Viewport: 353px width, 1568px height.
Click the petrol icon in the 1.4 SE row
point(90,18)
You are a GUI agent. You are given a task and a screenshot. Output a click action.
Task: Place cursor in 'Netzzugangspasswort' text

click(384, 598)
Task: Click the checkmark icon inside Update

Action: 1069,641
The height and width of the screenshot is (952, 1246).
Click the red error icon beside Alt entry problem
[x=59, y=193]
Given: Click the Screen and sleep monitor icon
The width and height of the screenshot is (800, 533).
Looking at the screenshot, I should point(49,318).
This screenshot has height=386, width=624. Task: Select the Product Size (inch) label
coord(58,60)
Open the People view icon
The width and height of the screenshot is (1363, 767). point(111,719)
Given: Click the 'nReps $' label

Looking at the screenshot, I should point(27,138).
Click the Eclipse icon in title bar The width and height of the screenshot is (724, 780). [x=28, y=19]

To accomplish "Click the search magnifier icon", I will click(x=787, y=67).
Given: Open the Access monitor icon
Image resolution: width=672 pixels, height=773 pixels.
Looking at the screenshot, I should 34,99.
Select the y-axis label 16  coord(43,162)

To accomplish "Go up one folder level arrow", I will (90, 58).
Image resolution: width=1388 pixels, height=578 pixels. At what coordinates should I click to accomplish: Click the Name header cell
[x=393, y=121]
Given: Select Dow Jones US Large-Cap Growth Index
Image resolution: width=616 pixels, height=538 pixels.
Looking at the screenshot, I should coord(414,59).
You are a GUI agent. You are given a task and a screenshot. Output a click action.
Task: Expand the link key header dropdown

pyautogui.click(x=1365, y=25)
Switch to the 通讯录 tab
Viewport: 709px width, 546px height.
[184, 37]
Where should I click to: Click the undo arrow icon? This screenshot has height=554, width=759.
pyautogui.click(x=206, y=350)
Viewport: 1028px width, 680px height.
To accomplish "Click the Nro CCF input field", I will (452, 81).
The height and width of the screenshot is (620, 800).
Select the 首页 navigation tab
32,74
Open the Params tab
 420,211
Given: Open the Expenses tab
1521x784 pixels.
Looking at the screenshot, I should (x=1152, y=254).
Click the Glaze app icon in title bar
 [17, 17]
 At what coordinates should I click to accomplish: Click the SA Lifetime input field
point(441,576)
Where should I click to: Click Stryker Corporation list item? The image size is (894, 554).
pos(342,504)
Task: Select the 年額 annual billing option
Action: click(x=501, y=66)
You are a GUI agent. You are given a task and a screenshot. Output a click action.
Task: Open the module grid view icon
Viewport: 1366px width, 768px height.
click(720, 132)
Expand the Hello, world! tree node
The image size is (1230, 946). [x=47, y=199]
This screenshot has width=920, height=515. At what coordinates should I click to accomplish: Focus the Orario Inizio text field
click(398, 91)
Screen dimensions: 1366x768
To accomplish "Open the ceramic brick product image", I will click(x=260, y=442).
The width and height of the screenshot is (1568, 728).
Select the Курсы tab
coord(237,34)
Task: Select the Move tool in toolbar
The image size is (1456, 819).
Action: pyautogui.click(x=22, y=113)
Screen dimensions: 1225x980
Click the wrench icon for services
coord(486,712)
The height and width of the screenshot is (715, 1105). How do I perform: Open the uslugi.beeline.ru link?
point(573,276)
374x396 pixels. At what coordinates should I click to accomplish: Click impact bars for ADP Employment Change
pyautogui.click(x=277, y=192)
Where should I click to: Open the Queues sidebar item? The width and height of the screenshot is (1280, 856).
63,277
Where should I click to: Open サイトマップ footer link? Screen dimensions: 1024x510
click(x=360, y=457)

■ Description of the task
Read the material above and copy out each line holding "monitor".

■ Response to this exercise
Given: Click the Screen and sleep monitor icon
Given: Open the Access monitor icon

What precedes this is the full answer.